Inchiesta per il tentato omicidio di Vadim Ermolaev, oggi sentito il figlio, che era rimasto ferito nell’esplosione
L’inchiesta dopo il tentato omicidio di Vadim Ermolaev, a Monaco, fa nuovi passi avanti. Nella serata di mercoledì 1 luglio il Procuratore generale del Principato ha comunicato che «una persona di nazionalità straniera è stata interrogata a Monaco durante la mattinata, ed è stata fermata.
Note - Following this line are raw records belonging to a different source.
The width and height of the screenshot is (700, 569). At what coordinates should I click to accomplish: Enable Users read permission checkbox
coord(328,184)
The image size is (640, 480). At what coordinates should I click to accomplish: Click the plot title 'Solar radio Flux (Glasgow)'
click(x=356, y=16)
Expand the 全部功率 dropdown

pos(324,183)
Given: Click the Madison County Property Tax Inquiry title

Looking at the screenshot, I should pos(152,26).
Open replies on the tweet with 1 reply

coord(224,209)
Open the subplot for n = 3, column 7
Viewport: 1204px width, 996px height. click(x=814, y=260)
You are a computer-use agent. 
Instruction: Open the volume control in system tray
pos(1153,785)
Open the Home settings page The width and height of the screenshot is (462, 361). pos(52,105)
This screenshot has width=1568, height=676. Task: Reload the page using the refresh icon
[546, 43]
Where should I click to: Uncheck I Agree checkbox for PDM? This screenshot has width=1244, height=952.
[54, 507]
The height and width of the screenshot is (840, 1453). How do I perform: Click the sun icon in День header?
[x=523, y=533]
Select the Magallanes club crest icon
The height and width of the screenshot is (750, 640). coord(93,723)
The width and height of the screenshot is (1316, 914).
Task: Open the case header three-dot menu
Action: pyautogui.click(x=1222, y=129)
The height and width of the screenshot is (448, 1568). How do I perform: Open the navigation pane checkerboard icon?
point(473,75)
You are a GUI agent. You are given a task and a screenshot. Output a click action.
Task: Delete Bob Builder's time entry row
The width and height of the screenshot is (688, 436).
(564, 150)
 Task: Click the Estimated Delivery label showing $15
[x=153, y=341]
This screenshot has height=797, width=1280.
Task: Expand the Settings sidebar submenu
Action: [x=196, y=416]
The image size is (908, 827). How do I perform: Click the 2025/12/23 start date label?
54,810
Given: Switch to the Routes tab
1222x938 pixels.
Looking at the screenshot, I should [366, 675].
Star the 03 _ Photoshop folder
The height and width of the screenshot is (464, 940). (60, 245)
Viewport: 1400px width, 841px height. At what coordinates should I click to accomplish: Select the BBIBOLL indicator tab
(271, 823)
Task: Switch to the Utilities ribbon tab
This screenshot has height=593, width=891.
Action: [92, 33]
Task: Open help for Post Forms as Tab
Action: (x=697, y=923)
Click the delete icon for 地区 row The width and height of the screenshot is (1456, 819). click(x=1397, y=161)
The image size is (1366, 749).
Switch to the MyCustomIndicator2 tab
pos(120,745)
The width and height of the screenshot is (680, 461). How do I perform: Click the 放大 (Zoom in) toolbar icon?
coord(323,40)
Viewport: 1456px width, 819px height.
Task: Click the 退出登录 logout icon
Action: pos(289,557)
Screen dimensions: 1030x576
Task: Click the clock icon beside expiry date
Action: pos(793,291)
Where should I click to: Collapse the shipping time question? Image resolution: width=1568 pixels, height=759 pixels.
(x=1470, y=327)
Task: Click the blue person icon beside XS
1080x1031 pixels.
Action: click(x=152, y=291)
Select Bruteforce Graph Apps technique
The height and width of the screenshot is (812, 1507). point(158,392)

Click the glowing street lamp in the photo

Saranno necessarie ulteriori verifiche». Dunque una persona è stata trattenuta, per esser poi rilasciata nel primo pomeriggio, per l’esplosione contro l’oligarca di origine ucraina, che ha portato al ferimento anche della moglie e del figlio.
«Il minore tra i feriti è stato ascoltato questa mattina ma la persona in condizioni più gravi è ancora in pericolo di vita», hanno fatto sapere fonti ufficiali monegasche.
«È in corso l’analisi di tutti i reperti sequestrati, in particolare per quanto riguarda l’ordigno esplosivo e l’identificazione della persona che lo ha depositato sul posto», continua l’aggiornamento del Procuratore: tutti i servizi di sicurezza restano fortemente mobilitati.